### Data for review
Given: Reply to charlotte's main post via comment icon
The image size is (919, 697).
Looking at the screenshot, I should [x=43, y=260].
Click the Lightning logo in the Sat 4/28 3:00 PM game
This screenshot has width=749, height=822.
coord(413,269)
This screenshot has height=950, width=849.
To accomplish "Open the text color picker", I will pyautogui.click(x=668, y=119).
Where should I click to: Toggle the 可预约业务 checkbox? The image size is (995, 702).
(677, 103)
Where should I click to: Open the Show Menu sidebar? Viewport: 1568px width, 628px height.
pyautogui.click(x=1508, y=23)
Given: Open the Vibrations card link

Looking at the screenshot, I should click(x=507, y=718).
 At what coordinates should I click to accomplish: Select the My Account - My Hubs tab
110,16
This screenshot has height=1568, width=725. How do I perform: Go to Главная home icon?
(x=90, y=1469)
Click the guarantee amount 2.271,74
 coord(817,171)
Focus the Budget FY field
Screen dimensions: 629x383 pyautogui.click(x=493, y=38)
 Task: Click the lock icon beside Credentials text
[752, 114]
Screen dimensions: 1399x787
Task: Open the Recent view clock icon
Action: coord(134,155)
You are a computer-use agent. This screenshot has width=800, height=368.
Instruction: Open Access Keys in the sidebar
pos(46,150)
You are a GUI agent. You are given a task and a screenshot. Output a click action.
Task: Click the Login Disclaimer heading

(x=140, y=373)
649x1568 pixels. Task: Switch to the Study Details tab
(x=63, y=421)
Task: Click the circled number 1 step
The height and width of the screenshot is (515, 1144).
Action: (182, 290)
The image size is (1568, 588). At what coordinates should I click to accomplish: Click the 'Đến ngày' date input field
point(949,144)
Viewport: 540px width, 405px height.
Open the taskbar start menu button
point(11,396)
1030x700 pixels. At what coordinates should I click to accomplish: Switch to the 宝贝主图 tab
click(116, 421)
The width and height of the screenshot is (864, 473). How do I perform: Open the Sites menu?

### Action item
The reply must contain each line of the material, reproduced faithfully.

### Response to this task
Given: Reply to charlotte's main post via comment icon
The image size is (919, 697).
Looking at the screenshot, I should [x=43, y=260].
Click the Lightning logo in the Sat 4/28 3:00 PM game
This screenshot has width=749, height=822.
coord(413,269)
This screenshot has height=950, width=849.
To accomplish "Open the text color picker", I will pyautogui.click(x=668, y=119).
Where should I click to: Toggle the 可预约业务 checkbox? The image size is (995, 702).
(677, 103)
Where should I click to: Open the Show Menu sidebar? Viewport: 1568px width, 628px height.
pyautogui.click(x=1508, y=23)
Given: Open the Vibrations card link

Looking at the screenshot, I should click(x=507, y=718).
 At what coordinates should I click to accomplish: Select the My Account - My Hubs tab
110,16
This screenshot has height=1568, width=725. How do I perform: Go to Главная home icon?
(x=90, y=1469)
Click the guarantee amount 2.271,74
 coord(817,171)
Focus the Budget FY field
Screen dimensions: 629x383 pyautogui.click(x=493, y=38)
 Task: Click the lock icon beside Credentials text
[752, 114]
Screen dimensions: 1399x787
Task: Open the Recent view clock icon
Action: coord(134,155)
You are a computer-use agent. This screenshot has width=800, height=368.
Instruction: Open Access Keys in the sidebar
pos(46,150)
You are a GUI agent. You are given a task and a screenshot. Output a click action.
Task: Click the Login Disclaimer heading

(x=140, y=373)
649x1568 pixels. Task: Switch to the Study Details tab
(x=63, y=421)
Task: Click the circled number 1 step
The height and width of the screenshot is (515, 1144).
Action: (182, 290)
The image size is (1568, 588). At what coordinates should I click to accomplish: Click the 'Đến ngày' date input field
point(949,144)
Viewport: 540px width, 405px height.
Open the taskbar start menu button
point(11,396)
1030x700 pixels. At what coordinates should I click to accomplish: Switch to the 宝贝主图 tab
click(116, 421)
The width and height of the screenshot is (864, 473). How do I perform: Open the Sites menu?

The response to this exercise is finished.